Work to complete:
Search the listing below for the word "computer" and copy each line where it appears.

--------------------------------------------------

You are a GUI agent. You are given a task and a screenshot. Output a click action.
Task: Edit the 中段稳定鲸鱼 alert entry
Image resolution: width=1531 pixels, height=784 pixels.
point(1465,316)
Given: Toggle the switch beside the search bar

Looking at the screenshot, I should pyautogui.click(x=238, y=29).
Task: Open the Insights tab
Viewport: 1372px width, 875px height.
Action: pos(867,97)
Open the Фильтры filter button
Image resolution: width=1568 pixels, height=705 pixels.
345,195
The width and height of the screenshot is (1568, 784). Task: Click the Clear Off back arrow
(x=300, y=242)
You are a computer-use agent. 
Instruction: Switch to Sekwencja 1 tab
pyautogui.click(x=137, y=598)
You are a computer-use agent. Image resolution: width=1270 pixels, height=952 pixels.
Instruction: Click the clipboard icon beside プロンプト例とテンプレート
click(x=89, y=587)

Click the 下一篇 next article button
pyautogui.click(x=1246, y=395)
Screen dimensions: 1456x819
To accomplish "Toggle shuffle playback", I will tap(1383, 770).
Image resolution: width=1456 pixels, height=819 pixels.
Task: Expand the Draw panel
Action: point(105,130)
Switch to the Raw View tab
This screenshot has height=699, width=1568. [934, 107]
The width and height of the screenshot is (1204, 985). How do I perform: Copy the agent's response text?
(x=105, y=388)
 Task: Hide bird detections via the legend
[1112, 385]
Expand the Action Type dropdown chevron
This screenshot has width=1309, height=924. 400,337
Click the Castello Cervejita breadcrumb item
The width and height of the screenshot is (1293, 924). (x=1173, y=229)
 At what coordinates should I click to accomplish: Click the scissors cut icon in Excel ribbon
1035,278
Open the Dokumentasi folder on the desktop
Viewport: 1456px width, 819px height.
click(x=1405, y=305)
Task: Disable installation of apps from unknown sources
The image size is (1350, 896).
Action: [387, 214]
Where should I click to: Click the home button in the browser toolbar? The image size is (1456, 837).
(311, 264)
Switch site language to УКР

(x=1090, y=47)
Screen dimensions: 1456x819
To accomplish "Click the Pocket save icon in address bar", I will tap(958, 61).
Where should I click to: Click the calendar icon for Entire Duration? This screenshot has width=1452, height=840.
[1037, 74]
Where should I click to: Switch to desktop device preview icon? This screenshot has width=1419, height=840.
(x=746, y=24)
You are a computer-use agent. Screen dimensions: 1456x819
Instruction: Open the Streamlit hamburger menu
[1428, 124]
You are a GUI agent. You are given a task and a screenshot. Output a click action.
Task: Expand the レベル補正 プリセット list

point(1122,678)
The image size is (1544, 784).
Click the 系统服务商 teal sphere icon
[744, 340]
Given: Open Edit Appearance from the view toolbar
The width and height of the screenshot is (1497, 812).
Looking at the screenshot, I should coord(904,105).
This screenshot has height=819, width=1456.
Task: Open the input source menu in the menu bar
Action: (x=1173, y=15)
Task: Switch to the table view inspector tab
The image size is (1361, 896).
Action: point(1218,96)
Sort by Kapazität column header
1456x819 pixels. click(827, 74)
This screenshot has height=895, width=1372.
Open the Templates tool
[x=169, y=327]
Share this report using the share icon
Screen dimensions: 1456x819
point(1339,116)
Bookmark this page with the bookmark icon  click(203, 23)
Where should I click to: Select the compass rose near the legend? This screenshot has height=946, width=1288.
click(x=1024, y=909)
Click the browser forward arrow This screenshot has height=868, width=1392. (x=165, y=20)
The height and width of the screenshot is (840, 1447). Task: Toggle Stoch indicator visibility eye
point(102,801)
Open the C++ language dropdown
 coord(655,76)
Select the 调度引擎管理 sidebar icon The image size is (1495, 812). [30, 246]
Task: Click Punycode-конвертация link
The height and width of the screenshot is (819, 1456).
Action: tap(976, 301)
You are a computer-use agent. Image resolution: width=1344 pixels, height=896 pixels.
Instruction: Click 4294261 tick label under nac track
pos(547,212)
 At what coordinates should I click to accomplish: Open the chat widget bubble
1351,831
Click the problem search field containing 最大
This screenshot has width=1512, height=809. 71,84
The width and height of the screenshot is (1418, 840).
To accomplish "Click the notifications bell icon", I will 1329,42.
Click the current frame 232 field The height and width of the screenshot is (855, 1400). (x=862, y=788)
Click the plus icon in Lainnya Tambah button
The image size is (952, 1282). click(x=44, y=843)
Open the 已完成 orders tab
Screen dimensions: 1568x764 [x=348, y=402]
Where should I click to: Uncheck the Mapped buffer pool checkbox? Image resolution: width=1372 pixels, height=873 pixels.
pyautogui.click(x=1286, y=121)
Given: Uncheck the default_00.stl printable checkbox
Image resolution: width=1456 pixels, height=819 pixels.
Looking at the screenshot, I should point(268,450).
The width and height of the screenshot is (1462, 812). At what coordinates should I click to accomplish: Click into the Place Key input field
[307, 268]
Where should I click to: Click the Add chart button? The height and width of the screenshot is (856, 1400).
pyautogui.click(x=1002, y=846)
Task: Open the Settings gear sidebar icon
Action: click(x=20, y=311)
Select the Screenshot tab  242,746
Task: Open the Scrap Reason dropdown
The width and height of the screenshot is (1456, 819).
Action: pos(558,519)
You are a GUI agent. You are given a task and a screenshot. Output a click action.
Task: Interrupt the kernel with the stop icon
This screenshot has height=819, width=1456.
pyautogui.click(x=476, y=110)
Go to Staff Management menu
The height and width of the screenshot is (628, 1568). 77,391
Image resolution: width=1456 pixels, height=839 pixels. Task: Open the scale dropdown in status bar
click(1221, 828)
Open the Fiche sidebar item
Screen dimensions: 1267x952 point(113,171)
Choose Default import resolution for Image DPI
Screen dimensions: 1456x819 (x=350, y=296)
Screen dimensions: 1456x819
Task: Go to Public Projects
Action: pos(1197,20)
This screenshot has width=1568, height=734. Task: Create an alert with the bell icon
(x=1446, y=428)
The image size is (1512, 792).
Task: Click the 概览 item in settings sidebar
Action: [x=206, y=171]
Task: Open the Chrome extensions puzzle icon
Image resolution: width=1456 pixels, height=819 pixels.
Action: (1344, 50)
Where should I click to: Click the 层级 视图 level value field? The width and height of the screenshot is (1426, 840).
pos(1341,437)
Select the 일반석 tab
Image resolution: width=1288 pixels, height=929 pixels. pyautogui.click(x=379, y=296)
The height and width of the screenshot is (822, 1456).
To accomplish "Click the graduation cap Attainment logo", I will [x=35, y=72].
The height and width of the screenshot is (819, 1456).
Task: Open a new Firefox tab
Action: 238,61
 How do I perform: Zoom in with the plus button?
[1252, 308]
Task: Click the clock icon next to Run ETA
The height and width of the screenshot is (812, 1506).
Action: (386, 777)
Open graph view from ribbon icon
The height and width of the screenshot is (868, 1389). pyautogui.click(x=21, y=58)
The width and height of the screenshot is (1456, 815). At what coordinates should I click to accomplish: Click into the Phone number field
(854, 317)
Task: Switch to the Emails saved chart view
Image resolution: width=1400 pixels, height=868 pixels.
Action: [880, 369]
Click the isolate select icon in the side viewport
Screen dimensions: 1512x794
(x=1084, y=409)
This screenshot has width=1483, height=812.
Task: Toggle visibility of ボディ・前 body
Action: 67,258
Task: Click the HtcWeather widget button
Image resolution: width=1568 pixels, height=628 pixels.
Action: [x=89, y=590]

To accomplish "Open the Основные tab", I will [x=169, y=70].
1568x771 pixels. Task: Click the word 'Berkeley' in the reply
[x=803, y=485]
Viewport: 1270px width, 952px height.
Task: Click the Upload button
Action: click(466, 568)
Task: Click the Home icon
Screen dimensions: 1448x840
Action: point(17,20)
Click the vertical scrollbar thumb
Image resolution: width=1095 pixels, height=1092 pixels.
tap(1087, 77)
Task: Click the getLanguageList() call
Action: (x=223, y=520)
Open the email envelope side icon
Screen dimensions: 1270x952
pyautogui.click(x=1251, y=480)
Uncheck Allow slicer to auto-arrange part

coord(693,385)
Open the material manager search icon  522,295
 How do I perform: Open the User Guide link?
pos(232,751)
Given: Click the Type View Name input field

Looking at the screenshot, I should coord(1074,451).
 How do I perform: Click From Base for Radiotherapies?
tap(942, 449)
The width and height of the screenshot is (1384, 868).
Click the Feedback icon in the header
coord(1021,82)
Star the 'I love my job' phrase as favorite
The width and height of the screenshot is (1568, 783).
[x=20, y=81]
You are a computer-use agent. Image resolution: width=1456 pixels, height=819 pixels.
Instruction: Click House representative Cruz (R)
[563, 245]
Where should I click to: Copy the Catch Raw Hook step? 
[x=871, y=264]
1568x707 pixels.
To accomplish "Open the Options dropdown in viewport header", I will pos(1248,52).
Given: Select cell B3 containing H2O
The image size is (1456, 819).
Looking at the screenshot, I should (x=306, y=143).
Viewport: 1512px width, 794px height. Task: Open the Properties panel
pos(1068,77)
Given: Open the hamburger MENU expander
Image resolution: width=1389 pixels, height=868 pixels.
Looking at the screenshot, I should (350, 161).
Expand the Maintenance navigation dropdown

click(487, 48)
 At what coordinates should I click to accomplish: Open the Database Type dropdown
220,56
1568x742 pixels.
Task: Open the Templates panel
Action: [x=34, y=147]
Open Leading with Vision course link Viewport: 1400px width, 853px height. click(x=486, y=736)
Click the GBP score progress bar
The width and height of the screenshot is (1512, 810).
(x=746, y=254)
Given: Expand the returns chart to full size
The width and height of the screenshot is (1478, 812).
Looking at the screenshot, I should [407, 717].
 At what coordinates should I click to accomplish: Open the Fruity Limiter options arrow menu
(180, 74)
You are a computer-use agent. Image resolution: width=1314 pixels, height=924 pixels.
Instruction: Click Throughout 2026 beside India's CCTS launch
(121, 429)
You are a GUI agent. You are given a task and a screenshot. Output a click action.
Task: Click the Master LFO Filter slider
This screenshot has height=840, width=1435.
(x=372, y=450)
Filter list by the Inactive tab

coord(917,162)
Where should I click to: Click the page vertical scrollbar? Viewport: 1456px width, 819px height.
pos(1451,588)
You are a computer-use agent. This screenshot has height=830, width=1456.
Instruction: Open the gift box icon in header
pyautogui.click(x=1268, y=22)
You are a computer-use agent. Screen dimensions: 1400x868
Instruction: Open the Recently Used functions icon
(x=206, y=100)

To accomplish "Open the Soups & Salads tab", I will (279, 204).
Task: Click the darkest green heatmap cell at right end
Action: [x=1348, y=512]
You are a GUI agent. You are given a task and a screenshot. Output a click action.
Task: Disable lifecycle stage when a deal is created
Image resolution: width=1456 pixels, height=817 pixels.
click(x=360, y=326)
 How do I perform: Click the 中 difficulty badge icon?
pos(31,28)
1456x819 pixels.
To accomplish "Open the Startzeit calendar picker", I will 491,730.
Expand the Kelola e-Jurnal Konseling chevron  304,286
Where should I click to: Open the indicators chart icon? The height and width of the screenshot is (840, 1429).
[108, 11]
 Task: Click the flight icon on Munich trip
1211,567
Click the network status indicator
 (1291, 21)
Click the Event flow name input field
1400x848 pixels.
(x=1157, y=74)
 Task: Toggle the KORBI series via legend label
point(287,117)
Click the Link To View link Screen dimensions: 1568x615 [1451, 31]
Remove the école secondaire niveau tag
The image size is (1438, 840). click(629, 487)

--------------------------------------------------

Written answer:
You are a computer-use agent. 
You are a computer-use agent. Image resolution: width=1270 pixels, height=952 pixels.
You are a computer-use agent. Screen dimensions: 1456x819
You are a computer-use agent. Image resolution: width=1344 pixels, height=896 pixels.
You are a computer-use agent. Image resolution: width=1456 pixels, height=819 pixels.
You are a computer-use agent. Image resolution: width=1314 pixels, height=924 pixels.
You are a computer-use agent. This screenshot has height=830, width=1456.
You are a computer-use agent. Screen dimensions: 1400x868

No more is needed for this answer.